DATASET RECORDS: Begin
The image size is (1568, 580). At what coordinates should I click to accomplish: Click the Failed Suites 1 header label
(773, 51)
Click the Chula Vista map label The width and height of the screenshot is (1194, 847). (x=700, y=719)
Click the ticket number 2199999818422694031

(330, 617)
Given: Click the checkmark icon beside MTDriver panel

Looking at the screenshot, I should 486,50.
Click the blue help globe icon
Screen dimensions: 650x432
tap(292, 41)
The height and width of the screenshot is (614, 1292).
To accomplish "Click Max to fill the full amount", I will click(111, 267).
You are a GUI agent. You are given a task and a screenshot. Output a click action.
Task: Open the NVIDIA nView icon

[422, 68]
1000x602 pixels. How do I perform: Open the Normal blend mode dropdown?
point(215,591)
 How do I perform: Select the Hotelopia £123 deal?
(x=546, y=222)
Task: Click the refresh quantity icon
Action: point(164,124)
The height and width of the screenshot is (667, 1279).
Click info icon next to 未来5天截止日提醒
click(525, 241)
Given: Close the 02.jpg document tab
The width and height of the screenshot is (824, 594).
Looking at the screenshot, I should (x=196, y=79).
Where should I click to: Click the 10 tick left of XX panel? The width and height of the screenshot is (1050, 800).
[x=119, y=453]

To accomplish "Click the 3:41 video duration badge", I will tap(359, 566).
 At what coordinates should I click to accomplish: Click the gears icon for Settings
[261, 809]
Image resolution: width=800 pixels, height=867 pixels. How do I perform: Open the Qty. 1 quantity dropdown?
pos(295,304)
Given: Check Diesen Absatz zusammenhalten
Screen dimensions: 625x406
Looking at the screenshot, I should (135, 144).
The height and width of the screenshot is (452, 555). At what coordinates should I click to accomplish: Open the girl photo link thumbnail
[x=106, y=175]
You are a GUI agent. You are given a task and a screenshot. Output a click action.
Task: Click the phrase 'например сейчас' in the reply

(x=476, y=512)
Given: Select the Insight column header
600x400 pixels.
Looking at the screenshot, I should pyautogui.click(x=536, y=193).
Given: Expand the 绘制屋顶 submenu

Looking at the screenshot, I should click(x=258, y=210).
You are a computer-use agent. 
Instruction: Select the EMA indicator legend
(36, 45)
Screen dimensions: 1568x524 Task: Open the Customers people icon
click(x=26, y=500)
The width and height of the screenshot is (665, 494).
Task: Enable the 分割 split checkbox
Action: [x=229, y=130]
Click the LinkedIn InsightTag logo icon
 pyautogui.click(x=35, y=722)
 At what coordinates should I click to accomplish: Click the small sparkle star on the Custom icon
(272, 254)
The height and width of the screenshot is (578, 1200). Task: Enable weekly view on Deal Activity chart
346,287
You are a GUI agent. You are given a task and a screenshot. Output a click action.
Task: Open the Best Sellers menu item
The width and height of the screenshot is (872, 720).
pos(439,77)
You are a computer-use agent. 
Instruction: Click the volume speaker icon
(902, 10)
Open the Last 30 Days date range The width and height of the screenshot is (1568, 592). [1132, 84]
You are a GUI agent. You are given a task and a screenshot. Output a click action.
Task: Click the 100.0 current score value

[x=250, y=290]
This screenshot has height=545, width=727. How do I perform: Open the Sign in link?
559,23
DATASET RECORDS: End
YOUR INSTRUCTIONS → Retype exactly the lines from the one containing "The width and height of the screenshot is (872, 720)." through the last line of the records above, including both.

RESULT FOR THIS TASK →
The width and height of the screenshot is (872, 720).
pos(439,77)
You are a computer-use agent. 
Instruction: Click the volume speaker icon
(902, 10)
Open the Last 30 Days date range The width and height of the screenshot is (1568, 592). [1132, 84]
You are a GUI agent. You are given a task and a screenshot. Output a click action.
Task: Click the 100.0 current score value

[x=250, y=290]
This screenshot has height=545, width=727. How do I perform: Open the Sign in link?
559,23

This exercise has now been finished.